_Exercise requirements_: Start at the line that contains "Viewport: 1400px width, 471px". Repeat it and each line after it, exactly, up to and including the final line of the data.

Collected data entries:
[Start of section]

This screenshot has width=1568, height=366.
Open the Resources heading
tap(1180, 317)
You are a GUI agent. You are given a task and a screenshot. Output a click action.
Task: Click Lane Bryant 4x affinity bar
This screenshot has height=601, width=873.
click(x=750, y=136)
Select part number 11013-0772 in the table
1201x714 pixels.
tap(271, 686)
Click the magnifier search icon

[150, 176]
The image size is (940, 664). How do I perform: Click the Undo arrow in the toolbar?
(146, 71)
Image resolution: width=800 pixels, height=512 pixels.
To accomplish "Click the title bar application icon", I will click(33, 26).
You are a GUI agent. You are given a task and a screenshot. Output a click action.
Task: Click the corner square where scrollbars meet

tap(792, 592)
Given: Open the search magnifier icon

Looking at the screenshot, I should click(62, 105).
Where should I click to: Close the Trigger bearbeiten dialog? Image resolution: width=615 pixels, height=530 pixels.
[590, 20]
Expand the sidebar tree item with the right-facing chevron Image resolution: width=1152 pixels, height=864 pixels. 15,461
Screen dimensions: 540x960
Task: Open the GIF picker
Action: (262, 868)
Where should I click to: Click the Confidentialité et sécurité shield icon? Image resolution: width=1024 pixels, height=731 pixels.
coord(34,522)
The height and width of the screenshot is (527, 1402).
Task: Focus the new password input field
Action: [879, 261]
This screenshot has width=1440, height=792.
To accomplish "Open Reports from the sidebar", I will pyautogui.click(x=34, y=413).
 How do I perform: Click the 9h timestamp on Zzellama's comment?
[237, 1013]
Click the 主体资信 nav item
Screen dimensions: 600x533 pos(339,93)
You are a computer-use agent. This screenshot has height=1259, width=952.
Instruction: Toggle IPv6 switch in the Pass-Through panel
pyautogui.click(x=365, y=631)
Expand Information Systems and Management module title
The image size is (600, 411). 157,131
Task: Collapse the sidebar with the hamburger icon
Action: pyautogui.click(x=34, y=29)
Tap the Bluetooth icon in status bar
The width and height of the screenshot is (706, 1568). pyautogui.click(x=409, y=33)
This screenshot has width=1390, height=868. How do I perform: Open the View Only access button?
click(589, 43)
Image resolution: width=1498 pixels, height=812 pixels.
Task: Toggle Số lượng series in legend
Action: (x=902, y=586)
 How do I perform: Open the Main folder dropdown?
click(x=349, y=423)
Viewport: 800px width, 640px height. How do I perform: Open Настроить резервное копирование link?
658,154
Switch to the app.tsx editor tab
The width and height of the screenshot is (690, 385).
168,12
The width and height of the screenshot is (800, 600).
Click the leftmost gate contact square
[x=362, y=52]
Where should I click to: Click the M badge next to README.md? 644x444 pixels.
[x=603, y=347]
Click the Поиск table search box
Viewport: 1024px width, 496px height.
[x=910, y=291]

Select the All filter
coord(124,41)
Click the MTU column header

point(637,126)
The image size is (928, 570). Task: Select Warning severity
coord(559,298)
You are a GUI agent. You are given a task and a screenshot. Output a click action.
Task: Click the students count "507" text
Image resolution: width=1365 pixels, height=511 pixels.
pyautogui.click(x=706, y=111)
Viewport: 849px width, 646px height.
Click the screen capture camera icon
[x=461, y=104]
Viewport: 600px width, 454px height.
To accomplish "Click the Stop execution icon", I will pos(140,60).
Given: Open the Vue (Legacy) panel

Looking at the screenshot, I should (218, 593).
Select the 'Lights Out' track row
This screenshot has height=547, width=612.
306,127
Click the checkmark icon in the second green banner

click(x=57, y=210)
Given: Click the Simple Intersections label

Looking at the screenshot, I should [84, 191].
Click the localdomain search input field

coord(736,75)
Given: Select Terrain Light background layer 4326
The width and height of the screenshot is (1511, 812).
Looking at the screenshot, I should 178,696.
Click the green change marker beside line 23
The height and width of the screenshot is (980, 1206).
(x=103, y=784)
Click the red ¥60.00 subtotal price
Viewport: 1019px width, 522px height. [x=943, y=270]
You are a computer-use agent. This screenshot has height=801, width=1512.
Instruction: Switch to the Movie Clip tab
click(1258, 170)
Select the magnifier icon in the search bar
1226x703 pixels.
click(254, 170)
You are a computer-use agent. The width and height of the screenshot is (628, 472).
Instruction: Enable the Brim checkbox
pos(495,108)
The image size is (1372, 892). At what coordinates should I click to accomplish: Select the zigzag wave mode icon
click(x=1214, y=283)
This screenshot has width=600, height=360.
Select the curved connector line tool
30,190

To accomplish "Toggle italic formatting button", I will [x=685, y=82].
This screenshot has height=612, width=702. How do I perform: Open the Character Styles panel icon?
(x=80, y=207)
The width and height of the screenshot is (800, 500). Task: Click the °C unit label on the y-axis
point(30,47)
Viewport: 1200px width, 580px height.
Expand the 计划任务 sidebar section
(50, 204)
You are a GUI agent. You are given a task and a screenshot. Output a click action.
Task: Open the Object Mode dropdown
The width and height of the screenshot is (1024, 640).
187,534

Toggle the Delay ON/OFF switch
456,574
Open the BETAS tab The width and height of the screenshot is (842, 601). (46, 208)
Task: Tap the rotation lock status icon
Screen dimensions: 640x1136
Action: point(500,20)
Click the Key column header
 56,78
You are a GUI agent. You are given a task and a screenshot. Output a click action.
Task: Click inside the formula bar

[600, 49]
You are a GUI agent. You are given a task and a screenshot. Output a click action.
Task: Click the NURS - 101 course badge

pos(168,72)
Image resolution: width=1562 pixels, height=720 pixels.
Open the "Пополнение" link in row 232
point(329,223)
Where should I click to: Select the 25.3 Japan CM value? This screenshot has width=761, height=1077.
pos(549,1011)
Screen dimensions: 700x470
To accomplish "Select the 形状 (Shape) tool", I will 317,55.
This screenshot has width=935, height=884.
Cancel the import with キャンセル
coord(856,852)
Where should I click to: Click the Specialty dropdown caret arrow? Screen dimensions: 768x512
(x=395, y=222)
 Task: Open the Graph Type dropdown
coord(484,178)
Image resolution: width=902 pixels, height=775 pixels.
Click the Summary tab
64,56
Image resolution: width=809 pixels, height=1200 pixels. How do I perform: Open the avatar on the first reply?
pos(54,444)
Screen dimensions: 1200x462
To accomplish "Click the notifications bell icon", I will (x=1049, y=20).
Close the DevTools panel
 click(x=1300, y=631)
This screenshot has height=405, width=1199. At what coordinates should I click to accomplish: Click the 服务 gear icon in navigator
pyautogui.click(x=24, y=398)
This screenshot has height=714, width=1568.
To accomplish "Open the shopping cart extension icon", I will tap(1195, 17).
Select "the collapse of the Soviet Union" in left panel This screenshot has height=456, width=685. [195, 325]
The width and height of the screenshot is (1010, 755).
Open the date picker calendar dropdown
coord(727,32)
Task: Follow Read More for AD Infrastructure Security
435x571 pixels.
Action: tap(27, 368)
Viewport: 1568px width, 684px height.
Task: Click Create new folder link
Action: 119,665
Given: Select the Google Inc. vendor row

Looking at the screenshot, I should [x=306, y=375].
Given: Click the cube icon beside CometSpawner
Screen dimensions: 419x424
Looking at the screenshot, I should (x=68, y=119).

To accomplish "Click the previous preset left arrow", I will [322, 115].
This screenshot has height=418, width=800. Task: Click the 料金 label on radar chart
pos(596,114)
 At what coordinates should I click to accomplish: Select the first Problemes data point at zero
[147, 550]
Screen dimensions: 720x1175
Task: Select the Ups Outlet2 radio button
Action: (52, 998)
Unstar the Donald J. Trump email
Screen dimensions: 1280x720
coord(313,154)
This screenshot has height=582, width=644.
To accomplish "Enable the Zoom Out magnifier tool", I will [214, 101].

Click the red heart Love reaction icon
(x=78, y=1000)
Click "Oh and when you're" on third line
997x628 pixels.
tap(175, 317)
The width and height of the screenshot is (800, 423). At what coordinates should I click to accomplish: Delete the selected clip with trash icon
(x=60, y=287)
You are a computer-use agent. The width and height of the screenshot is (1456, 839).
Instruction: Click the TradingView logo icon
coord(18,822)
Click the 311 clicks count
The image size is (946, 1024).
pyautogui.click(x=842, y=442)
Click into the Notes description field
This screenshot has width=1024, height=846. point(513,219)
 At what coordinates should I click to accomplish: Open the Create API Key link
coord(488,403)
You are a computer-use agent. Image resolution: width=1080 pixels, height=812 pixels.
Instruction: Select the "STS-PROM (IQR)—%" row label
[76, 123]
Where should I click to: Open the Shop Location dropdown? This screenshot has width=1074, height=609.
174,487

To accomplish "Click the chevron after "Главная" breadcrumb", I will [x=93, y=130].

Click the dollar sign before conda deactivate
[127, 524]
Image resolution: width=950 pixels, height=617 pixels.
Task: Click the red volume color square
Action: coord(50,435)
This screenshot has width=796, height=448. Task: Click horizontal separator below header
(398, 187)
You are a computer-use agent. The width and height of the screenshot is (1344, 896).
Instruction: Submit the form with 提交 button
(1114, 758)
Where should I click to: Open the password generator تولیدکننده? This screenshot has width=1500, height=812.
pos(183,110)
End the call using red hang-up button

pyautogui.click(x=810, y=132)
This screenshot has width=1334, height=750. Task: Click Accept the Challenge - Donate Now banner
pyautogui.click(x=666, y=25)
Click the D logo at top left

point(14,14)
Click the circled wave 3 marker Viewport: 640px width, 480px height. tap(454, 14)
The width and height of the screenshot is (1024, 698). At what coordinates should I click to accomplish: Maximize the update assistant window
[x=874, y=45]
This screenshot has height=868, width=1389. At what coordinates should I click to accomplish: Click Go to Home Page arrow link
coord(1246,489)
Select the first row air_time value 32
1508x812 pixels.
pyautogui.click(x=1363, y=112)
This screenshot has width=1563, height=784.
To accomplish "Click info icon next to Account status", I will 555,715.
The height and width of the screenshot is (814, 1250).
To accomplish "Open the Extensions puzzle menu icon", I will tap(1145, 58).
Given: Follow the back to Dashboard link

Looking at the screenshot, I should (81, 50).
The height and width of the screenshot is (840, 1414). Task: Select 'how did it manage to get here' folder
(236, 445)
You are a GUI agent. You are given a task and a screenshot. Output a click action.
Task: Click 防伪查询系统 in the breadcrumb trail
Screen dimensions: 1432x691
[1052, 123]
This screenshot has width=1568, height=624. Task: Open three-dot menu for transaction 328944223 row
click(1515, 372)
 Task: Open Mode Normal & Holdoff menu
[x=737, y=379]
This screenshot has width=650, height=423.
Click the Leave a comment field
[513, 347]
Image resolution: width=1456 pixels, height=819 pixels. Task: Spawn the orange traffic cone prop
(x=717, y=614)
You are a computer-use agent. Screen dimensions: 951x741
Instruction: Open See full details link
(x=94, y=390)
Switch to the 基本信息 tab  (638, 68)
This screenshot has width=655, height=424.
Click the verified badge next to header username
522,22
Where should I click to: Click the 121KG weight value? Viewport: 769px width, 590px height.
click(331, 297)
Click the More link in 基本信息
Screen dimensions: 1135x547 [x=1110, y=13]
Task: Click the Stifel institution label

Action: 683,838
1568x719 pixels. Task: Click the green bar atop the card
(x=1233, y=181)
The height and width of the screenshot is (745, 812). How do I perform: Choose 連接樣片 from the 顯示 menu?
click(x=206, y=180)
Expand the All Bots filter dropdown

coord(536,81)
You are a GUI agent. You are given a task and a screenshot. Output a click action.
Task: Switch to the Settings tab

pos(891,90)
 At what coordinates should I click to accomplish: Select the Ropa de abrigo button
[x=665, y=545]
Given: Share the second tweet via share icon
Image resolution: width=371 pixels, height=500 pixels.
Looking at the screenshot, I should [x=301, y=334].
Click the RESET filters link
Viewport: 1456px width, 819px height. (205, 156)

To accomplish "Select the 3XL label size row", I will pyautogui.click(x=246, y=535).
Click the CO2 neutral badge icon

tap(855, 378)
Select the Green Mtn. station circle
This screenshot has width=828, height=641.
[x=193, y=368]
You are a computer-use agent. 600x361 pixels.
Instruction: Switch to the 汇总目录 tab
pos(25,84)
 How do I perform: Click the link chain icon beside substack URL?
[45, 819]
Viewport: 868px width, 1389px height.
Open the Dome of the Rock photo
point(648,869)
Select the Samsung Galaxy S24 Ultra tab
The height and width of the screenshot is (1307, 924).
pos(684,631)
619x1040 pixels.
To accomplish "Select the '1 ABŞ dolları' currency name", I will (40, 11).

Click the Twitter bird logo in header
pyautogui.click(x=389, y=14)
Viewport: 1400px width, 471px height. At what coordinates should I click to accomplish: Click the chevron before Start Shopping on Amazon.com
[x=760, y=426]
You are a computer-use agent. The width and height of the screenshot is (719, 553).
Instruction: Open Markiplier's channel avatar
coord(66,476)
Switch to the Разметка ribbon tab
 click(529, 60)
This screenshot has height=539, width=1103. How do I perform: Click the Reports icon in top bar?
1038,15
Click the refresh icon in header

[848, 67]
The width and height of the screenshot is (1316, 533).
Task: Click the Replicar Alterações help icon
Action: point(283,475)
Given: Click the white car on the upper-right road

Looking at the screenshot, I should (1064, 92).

[End of section]

_Solution for this task_:
Viewport: 1400px width, 471px height. At what coordinates should I click to accomplish: Click the chevron before Start Shopping on Amazon.com
[x=760, y=426]
You are a computer-use agent. The width and height of the screenshot is (719, 553).
Instruction: Open Markiplier's channel avatar
coord(66,476)
Switch to the Разметка ribbon tab
 click(529, 60)
This screenshot has height=539, width=1103. How do I perform: Click the Reports icon in top bar?
1038,15
Click the refresh icon in header

[848, 67]
The width and height of the screenshot is (1316, 533).
Task: Click the Replicar Alterações help icon
Action: point(283,475)
Given: Click the white car on the upper-right road

Looking at the screenshot, I should (1064, 92).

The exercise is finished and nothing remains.